AI Forecasters Don't Have to Be Right — That's the Problem
The AI discourse is saturated with confident timeline predictions. AGI in two years. AGI in twelve. Transformative AI by the end of the decade. Human-level reasoning arrived last Tuesday, or hasn't arrived yet, depending on who you ask.
What's conspicuously absent: a scoring rule.
In weather forecasting, meteorological modeling, geopolitical prediction markets — anywhere that calibration actually matters — forecasters face consequences for being wrong. Brier scores. Track records. Public accountability. The forecaster who said "90% chance of rain" on a sunny day is on record. Reputation is at stake.
In AI, none of this applies. The timelines are stated with authority, repeated in press coverage, cited in policy documents, and then quietly abandoned when they miss.
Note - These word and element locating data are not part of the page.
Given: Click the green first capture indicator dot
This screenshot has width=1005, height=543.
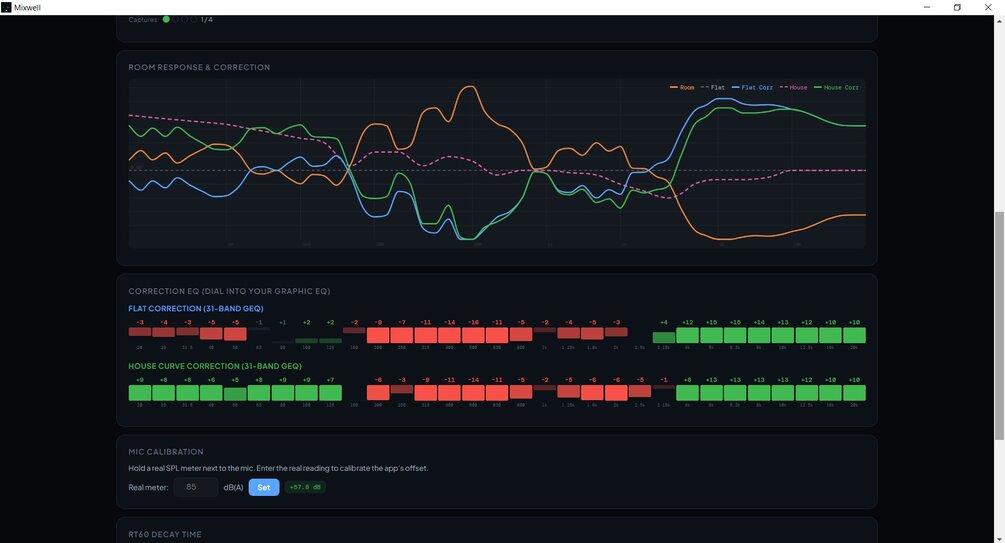Looking at the screenshot, I should pos(166,19).
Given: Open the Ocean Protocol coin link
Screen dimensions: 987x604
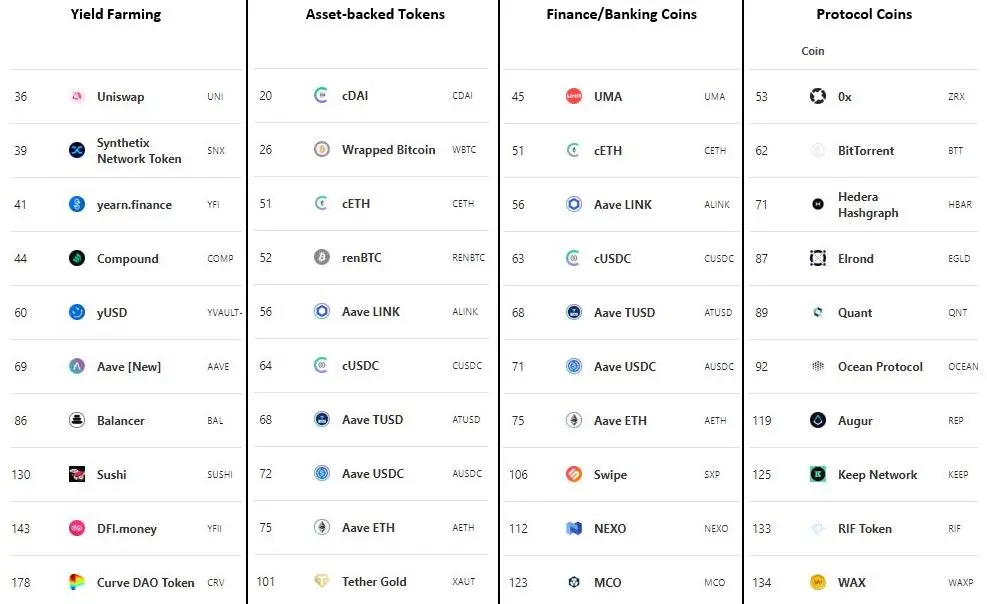Looking at the screenshot, I should 880,367.
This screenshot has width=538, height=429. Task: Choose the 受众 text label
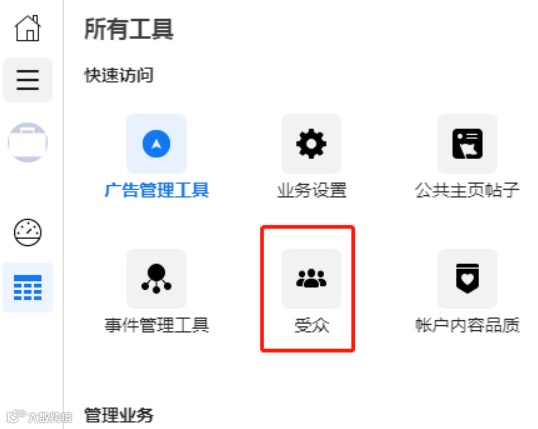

Nobody audits them. Nobody compares today's predictions to last year's predictions from the same speaker. The ones that hit are held up as evidence of foresight; the ones that miss just vanish.
This isn't a small epistemic hygiene problem. It's structural. Confident predictions about AI timelines attract attention and funding. Calibrated uncertainty — "we genuinely don't know, here's the range, here's what would change our estimate" — is much less shareable. The incentive gradient rewards conviction, not accuracy. So the discourse selects for the confidently wrong over the usefully uncertain.
The practical damage is real. Policy is built on forecasts. Safety roadmaps assume specific capability timelines. Governance proposals are timed around predicted transitions. When the underlying forecasts are noise dressed as signal, the downstream planning inherits that noise — but without the "this could be noise" label.
Calibration is a skill. It's learnable. The forecasting community has developed tools for it: prediction markets, track-record tracking, decomposing compound predictions into auditable sub-claims. None of these are standard practice in AI discourse, despite the stakes being much higher than geopolitical forecasting.
The field doesn't need fewer predictions. It needs predictions that can be graded.
What would actually change your confidence in an AI timeline claim — and does the person making it state that explicitly?